I hadn’t heard my mother’s voice in a long time.
The hostel didn’t have phoning facility
Nor did the warden allow us to go out to make phone-calls.
I longed for my parents’ warm presence
I had lots to ask, about grandpa and grandma,
Younger brother, uncles and aunts, cousins, father’s work,
Maternal uncle’s supposed trip to Tirupati
And what not! But what could I do?
My home address was one of the things I most remembered those days.
I took an A4 sheet and a blue sketch-pen
And with the little eyesight I had, strained my eyes
And shaped Tamil letters in ugly zigzagged chunks.
I tore a Braille sheet from my English book
And wrapped the letter inside.
Stapling it secure, I wrote the address and “Free for the Blind” atop the flecked card,
And disposed it at the post-box kept at our school gate.

Nobody at my school knew of my hand-written letter.
I waited, and the reply came when my father came to visit me.
He told me my letter reached home.
Thank god they didn’t send their reply by a letter!
Otherwise I should’ve asked somebody to read it out for me.
I could see what I wrote, but not what others wrote to me
Because my parents wouldn’t have written in ugly chunks.

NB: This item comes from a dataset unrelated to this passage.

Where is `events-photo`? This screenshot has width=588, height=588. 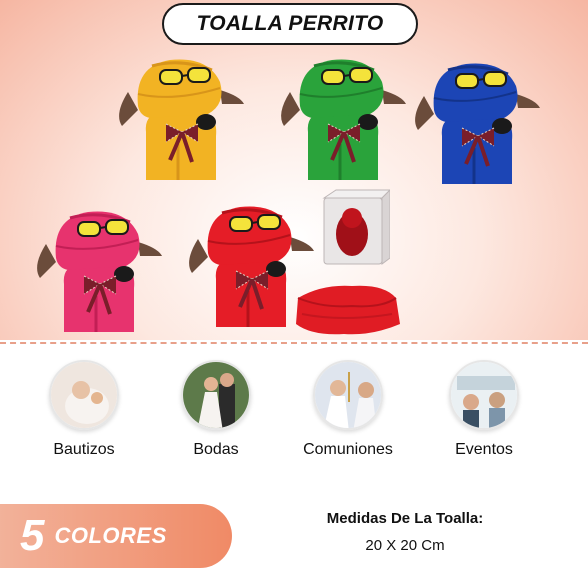 events-photo is located at coordinates (484, 395).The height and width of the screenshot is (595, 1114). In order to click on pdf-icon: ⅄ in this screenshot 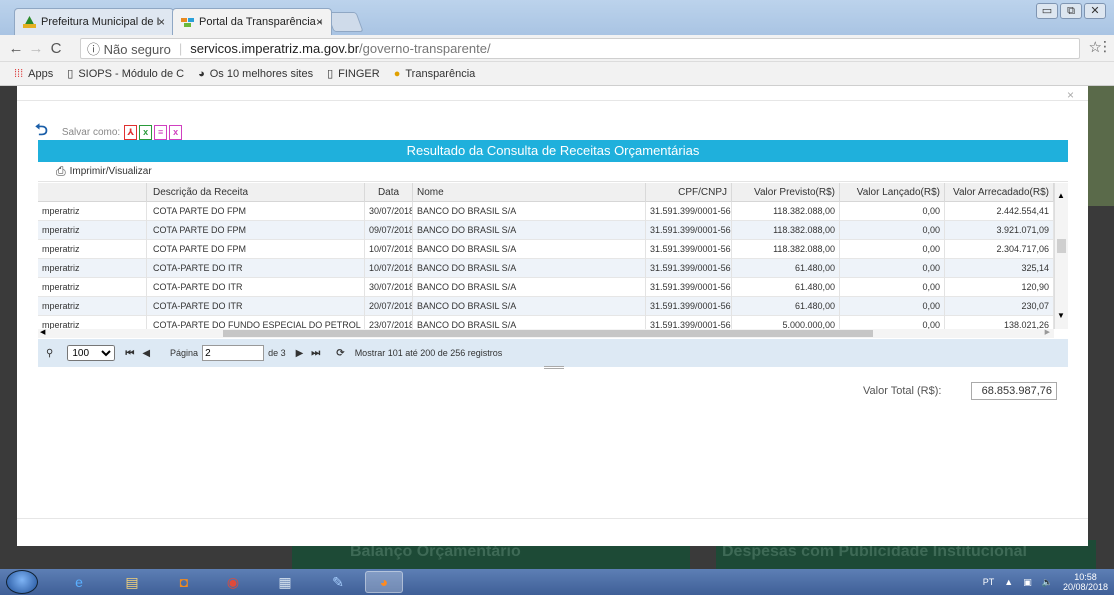, I will do `click(131, 132)`. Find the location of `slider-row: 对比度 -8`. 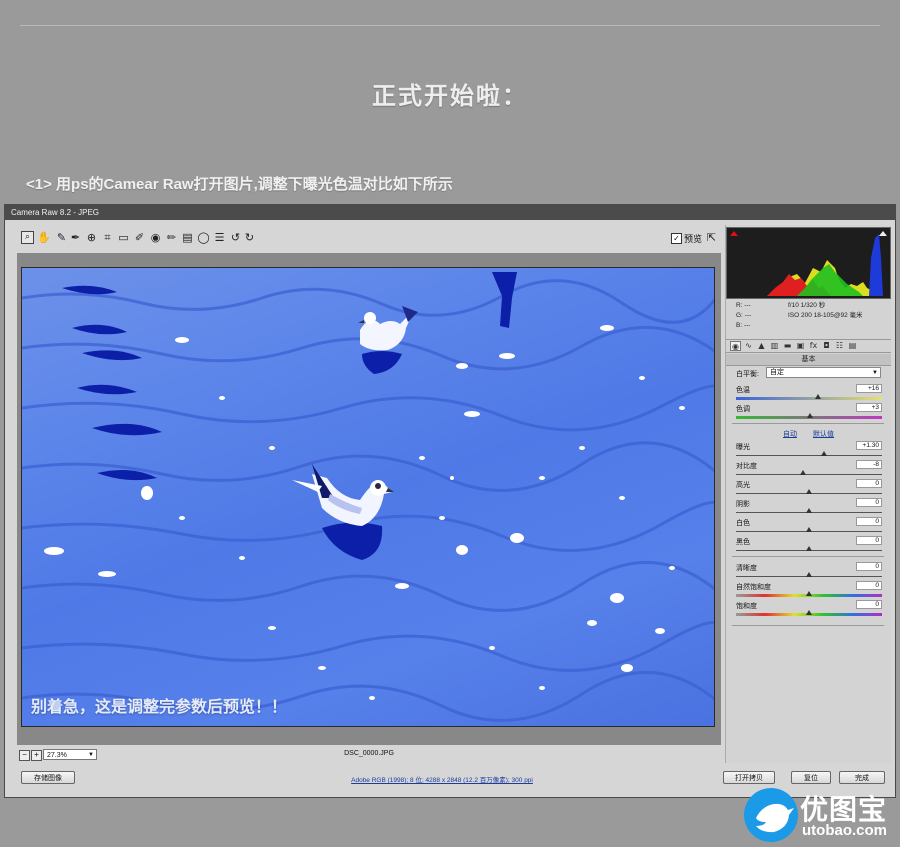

S. Krishna Kumar lives in Salem, Tamil Nadu. He succumbed to vision impairment in 2003 at the age of ten due to Stephen Johnson’s Syndrome, a disease triggered by the prescription of wrong medicine. He has a great interest in both reading and writing poems, and his poems have featured in “Vision through Words” and “Wordgathering,” journals that promote the writings of the disabled.